Proszę zaktualizować cały poniższy listing i podać go ponownie, zastępując każde „Instruction” słowem „Directive”; reszta ma pozostać bez zmian.

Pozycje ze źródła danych
---*---

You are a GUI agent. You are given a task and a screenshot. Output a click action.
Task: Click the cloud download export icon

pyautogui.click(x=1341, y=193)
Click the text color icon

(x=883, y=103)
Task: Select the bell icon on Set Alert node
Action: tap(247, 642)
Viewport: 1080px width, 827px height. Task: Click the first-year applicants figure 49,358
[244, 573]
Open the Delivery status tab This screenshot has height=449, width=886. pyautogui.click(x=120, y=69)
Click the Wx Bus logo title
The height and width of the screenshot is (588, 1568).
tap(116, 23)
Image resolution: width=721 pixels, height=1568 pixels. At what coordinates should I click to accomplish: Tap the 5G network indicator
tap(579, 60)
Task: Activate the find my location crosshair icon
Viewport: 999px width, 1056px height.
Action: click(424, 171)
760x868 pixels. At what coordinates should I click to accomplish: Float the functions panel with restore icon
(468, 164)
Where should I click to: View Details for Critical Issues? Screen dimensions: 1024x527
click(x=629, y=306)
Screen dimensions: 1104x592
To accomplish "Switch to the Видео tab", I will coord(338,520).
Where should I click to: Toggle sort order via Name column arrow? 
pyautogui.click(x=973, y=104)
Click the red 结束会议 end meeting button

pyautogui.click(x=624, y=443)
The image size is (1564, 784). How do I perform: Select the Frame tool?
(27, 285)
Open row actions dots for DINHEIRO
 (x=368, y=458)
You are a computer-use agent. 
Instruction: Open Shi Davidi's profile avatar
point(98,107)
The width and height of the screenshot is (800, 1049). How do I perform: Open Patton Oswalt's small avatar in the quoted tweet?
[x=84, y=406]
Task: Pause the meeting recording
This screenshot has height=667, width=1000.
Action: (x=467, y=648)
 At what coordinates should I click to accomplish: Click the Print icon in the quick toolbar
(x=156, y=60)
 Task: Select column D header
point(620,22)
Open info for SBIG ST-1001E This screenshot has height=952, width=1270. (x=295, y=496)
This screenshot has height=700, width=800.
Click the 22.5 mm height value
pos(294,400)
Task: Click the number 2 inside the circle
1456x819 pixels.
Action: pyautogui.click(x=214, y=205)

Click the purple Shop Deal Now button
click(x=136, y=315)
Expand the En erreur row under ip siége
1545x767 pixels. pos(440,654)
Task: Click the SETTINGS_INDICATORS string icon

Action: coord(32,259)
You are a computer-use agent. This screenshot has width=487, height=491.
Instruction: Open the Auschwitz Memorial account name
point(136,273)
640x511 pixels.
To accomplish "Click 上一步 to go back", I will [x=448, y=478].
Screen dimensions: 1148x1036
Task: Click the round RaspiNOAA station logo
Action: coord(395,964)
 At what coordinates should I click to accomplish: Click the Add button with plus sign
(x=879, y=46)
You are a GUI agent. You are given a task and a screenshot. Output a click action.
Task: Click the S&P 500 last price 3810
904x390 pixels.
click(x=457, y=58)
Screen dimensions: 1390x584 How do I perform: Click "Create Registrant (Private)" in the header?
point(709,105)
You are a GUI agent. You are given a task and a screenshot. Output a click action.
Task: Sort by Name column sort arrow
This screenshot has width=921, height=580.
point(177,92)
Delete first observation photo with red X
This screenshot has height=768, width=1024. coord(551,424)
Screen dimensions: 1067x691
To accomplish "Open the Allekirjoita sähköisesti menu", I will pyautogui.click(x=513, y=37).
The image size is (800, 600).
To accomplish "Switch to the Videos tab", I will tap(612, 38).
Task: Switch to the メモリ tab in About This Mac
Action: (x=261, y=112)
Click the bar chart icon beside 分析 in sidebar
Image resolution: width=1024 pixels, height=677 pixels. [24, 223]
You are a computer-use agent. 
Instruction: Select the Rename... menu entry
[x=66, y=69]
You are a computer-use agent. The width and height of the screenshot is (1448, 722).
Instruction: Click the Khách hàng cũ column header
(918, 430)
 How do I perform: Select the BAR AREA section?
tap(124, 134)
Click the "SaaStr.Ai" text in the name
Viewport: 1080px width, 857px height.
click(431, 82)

---*---

→ **Wynik ćwiczenia**:
You are a GUI agent. You are given a task and a screenshot. Output a click action.
Task: Click the cloud download export icon

pyautogui.click(x=1341, y=193)
Click the text color icon

(x=883, y=103)
Task: Select the bell icon on Set Alert node
Action: tap(247, 642)
Viewport: 1080px width, 827px height. Task: Click the first-year applicants figure 49,358
[244, 573]
Open the Delivery status tab This screenshot has height=449, width=886. pyautogui.click(x=120, y=69)
Click the Wx Bus logo title
The height and width of the screenshot is (588, 1568).
tap(116, 23)
Image resolution: width=721 pixels, height=1568 pixels. At what coordinates should I click to accomplish: Tap the 5G network indicator
tap(579, 60)
Task: Activate the find my location crosshair icon
Viewport: 999px width, 1056px height.
Action: click(424, 171)
760x868 pixels. At what coordinates should I click to accomplish: Float the functions panel with restore icon
(468, 164)
Where should I click to: View Details for Critical Issues? Screen dimensions: 1024x527
click(x=629, y=306)
Screen dimensions: 1104x592
To accomplish "Switch to the Видео tab", I will coord(338,520).
Where should I click to: Toggle sort order via Name column arrow? 
pyautogui.click(x=973, y=104)
Click the red 结束会议 end meeting button

pyautogui.click(x=624, y=443)
The image size is (1564, 784). How do I perform: Select the Frame tool?
(27, 285)
Open row actions dots for DINHEIRO
 (x=368, y=458)
You are a computer-use agent. 
Directive: Open Shi Davidi's profile avatar
point(98,107)
The width and height of the screenshot is (800, 1049). How do I perform: Open Patton Oswalt's small avatar in the quoted tweet?
[x=84, y=406]
Task: Pause the meeting recording
This screenshot has height=667, width=1000.
Action: (x=467, y=648)
 At what coordinates should I click to accomplish: Click the Print icon in the quick toolbar
(x=156, y=60)
 Task: Select column D header
point(620,22)
Open info for SBIG ST-1001E This screenshot has height=952, width=1270. (x=295, y=496)
This screenshot has height=700, width=800.
Click the 22.5 mm height value
pos(294,400)
Task: Click the number 2 inside the circle
1456x819 pixels.
Action: pyautogui.click(x=214, y=205)

Click the purple Shop Deal Now button
click(x=136, y=315)
Expand the En erreur row under ip siége
1545x767 pixels. pos(440,654)
Task: Click the SETTINGS_INDICATORS string icon

Action: coord(32,259)
You are a computer-use agent. This screenshot has width=487, height=491.
Directive: Open the Auschwitz Memorial account name
point(136,273)
640x511 pixels.
To accomplish "Click 上一步 to go back", I will [x=448, y=478].
Screen dimensions: 1148x1036
Task: Click the round RaspiNOAA station logo
Action: coord(395,964)
 At what coordinates should I click to accomplish: Click the Add button with plus sign
(x=879, y=46)
You are a GUI agent. You are given a task and a screenshot. Output a click action.
Task: Click the S&P 500 last price 3810
904x390 pixels.
click(x=457, y=58)
Screen dimensions: 1390x584 How do I perform: Click "Create Registrant (Private)" in the header?
point(709,105)
You are a GUI agent. You are given a task and a screenshot. Output a click action.
Task: Sort by Name column sort arrow
This screenshot has width=921, height=580.
point(177,92)
Delete first observation photo with red X
This screenshot has height=768, width=1024. coord(551,424)
Screen dimensions: 1067x691
To accomplish "Open the Allekirjoita sähköisesti menu", I will pyautogui.click(x=513, y=37).
The image size is (800, 600).
To accomplish "Switch to the Videos tab", I will tap(612, 38).
Task: Switch to the メモリ tab in About This Mac
Action: (x=261, y=112)
Click the bar chart icon beside 分析 in sidebar
Image resolution: width=1024 pixels, height=677 pixels. [24, 223]
You are a computer-use agent. 
Directive: Select the Rename... menu entry
[x=66, y=69]
You are a computer-use agent. The width and height of the screenshot is (1448, 722).
Directive: Click the Khách hàng cũ column header
(918, 430)
 How do I perform: Select the BAR AREA section?
tap(124, 134)
Click the "SaaStr.Ai" text in the name
Viewport: 1080px width, 857px height.
click(431, 82)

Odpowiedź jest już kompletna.